Coronavirus: ‘Act now to prevent lockdown’, Irish PM warns

Action now can prevent the need for an “immediate comprehensive lockdown” in the Republic of Ireland, Taoiseach (Irish PM) Micheál Martin has said.

In a televised address, he confirmed that level three restrictions would be imposed nationwide from Wednesday.

The move rejects a recommendation by public health experts to impose the strictest level five measures.

Mr Martin said moving to level five could have “severe implications”.

“If we all act now we can stop the need to go further, with introducing level four and five restrictions,” he continued.

The taoiseach said this would risk hundreds of thousands of jobs.

The challenge for government “at this stage”, he added, was to be as “effective and proportionate as possible” in how it deals with Covid-19.

No crowds at sport

The Irish government’s decision rejects the recommendation by National Public Health Emergency Team (NPHET) to move to level five.

This would have seen restrictions similar to the lockdown measures imposed in March.

But Tánaiste (Deputy PM) Leo Varadkar told RTÉ the government did not think the NPHET recommendation had been “thought through properly”.

Level three measures mean there will now be tighter limitations on gatherings and people will be advised to work from home unless absolutely necessary.

It also means that sporting fixtures in the Republic of Ireland will be played behind closed doors, with only professional or elite sporting activities permitted.

Mr Martin said the country’s five-level system allowed the government to have a flexible and appropriate response to “new trends”.

However, he said it also gives “everybody a fair opportunity to plan and respond”.

In response to Mr Martin’s statement, Sinn Féin president Mary-Lou McDonald questioned what additional support would be provided for families, workers and businesses affected by the new regulations.

The taoiseach reported that the new restrictions would be reviewed in three weeks’ time.

Counties Donegal and Dublin had already been placed under level three restrictions in recent weeks.

There were 518 new cases in the country on Monday, with no further deaths in the previous 24 hours.

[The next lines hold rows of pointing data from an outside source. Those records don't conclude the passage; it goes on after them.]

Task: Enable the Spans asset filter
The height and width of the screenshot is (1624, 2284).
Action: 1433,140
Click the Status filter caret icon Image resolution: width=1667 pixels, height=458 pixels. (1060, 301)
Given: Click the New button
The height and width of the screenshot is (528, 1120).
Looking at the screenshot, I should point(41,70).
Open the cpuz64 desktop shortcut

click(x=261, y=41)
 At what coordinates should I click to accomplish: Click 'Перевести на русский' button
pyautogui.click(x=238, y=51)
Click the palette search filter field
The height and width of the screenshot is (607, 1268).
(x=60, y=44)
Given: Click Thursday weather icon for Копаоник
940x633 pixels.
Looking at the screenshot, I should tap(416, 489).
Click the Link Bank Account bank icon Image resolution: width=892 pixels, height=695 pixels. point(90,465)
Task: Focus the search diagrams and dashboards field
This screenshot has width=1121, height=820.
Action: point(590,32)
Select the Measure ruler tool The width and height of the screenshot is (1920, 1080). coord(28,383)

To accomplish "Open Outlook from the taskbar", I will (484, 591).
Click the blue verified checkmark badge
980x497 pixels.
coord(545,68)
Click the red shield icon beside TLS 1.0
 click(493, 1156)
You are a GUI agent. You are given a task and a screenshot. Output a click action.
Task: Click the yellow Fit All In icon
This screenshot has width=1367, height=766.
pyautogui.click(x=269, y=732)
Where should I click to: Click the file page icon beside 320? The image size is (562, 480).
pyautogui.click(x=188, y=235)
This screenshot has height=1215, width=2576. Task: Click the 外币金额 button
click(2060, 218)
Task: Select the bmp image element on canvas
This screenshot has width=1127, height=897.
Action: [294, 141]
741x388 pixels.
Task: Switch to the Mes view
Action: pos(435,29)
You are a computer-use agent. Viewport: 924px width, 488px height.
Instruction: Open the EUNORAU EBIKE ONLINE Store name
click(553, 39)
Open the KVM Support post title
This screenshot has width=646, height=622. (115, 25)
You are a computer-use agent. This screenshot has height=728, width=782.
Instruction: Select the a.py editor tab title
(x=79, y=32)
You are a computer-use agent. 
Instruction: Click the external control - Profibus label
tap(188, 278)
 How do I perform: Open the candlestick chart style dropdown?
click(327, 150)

2px presentational grey line

Level three restrictions involve:

  • Visitors to private homes and gardens should be limited to a maximum number of six from one other household
  • No social/family gatherings should take place, with exemptions to this for weddings and funerals
  • No organised indoor gatherings should take place. Organised outdoor gatherings are permitted, up to a maximum of 15 people
  • People should remain in their county with the exception of those who must travel for work, education and other essential purposes
  • People are advised to work from home unless absolutely necessary
  • Schools, early learning and childcare services should remain open. Adult and higher education institutions should remain open, but are asked to review protective measures and take steps to limit congregation as much as possible
  • People are asked to walk or cycle where possible so that public transport is available for use by essential workers and for essential work only
2px presentational grey line

The letter sent to the government by the NPHET on Sunday calling for a move to level five restrictions nationwide was published on Monday evening.

It states that “it is vital we do everything in our power now to arrest the current trajectory nationally and very substantially suppress the virus back down to a low level of transmission in advance of the winter months.”

It adds: “The NPHET advises that the profile of the disease is such that a graduated approach will not have sufficient or timely impact on the trajectory and scale of the disease and will not protect the core priorities set out above.

“A graduated approach would, ultimately, result in application of level five measures as mitigation.

“In contrast, the immediate application of level five is intended to limit the impact of public health of Covid-19”.